KUOW Photo/Matthew Streib

Jeannie Yandel speaks with Devan Rogers and Yaninna Sharpley-Travis, two members of Youth Undoing Institutional Racism, about how they interpret the police shooting of an unarmed black teenager in Ferguson, Missouri, and how they interact with local police.

Interview Highlights

On use of force by police

Sharpley-Travis: In this society how we place material things over lives is something that angers me. And so when I heard about Mike Brown I just thought about all the other things that have been going on lately, I’m just like, "Again? This is happening again?"

On discussing Ferguson with friends

Sharpley-Travis: No one was really wanting to have that discussion.

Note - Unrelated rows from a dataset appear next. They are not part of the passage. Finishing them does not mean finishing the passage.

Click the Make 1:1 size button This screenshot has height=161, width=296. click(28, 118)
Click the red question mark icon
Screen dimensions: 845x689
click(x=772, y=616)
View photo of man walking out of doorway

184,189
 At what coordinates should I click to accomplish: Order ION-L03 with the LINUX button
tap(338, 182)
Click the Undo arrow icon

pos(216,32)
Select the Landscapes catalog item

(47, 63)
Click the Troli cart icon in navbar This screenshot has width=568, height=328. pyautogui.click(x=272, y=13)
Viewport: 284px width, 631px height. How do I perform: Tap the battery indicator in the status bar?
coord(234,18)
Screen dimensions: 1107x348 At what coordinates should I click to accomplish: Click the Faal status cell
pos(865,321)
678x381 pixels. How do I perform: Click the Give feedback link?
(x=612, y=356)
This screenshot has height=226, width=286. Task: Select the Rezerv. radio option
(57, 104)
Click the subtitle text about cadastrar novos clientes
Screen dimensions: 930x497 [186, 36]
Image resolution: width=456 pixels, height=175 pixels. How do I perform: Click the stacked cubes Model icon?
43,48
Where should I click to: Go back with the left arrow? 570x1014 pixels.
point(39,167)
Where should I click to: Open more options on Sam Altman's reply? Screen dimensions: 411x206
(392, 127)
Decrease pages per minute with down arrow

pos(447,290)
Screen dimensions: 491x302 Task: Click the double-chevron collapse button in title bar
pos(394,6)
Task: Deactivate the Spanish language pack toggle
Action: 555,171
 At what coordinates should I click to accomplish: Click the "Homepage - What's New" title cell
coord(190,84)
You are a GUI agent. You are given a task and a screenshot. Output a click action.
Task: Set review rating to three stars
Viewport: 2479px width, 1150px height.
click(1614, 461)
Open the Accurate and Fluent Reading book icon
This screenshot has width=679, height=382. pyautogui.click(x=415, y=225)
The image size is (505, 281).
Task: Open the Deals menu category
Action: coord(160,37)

A lot of people just don’t care. I was the same way a couple of years ago, like, "Oh another person got shot, whatever."

But then I actually started thinking critically about why this stuff is happening, and then I started caring. I think some people are at that point in their lives where they don’t care, but it’s just hard to talk to people who don’t care.

It makes me angry – the apathy that they show when they see this type of stuff.

On trusting the police

Rogers: I don’t trust them, but I also haven’t had any run-ins with them per se. I have a lot of family members who have had instances with the police.

Since I am lighter-skinned, I don’t have to worry about it as much, but I do hang out with a lot of people who aren’t as light as me, who are darker than me. I’m worried that maybe we’ll get stopped for just being too loud. I’m a pretty loud person.

On altering behavior around the police

Rogers: Every time I would see an officer, I would always be really aware of him or her, and I would always make sure I wasn’t being too loud if I was with my friends or I would make sure I wasn’t doing anything that looks suspicious – whatever suspicious looks like, you that’s a really gray area according to the police.

Sharpley-Travis: I typically see police when I’m driving. So if I see a police officer near my vehicle, I always turn down my music or I switch to a pop station rather than rap, because rap music is "thuggish" and violent.

And I always have my hands visible at "10 and 2," because sometimes when drive I’ll have one hand on the window or I’ll be driving with one hand. And I always make sure I have both hands up so if they were to look at my vehicle they would be able to see that I’m just driving.